The problem: Copy the lines of the entries exactly, from the opening one to the one holding "Click the red GeForce temp color swatch", and leave out everything after.

Data section:
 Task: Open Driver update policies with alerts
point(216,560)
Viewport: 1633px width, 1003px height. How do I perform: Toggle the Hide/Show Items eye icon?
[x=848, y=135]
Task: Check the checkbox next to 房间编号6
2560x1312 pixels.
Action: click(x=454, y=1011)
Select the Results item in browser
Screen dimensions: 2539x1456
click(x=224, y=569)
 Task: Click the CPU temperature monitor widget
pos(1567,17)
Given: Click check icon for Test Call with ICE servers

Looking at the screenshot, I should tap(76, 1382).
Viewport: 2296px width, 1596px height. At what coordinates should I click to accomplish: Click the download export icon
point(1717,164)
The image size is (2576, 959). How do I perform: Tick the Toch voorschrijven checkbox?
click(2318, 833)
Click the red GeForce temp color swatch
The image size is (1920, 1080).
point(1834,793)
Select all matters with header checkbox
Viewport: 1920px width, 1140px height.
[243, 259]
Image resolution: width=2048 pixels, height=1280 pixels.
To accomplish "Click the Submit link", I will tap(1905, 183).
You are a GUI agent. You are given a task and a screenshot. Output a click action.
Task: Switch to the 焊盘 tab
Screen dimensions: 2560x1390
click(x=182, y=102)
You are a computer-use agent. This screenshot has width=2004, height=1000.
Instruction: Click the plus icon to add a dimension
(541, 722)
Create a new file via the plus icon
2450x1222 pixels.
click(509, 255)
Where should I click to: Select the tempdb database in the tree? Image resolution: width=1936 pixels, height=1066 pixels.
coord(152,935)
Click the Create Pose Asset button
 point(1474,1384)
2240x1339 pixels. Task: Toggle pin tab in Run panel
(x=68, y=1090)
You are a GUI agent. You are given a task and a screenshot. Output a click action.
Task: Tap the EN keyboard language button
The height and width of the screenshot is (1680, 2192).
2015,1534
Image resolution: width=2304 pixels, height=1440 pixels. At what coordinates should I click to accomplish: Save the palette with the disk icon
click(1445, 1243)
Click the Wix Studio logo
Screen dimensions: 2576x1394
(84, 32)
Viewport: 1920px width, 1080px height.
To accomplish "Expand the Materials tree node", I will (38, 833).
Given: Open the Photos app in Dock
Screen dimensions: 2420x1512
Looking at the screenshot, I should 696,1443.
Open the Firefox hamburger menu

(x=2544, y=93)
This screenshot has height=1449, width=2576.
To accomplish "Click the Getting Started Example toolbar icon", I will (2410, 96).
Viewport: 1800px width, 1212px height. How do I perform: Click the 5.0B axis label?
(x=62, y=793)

Completed task:
 Task: Open Driver update policies with alerts
point(216,560)
Viewport: 1633px width, 1003px height. How do I perform: Toggle the Hide/Show Items eye icon?
[x=848, y=135]
Task: Check the checkbox next to 房间编号6
2560x1312 pixels.
Action: click(x=454, y=1011)
Select the Results item in browser
Screen dimensions: 2539x1456
click(x=224, y=569)
 Task: Click the CPU temperature monitor widget
pos(1567,17)
Given: Click check icon for Test Call with ICE servers

Looking at the screenshot, I should tap(76, 1382).
Viewport: 2296px width, 1596px height. At what coordinates should I click to accomplish: Click the download export icon
point(1717,164)
The image size is (2576, 959). How do I perform: Tick the Toch voorschrijven checkbox?
click(2318, 833)
Click the red GeForce temp color swatch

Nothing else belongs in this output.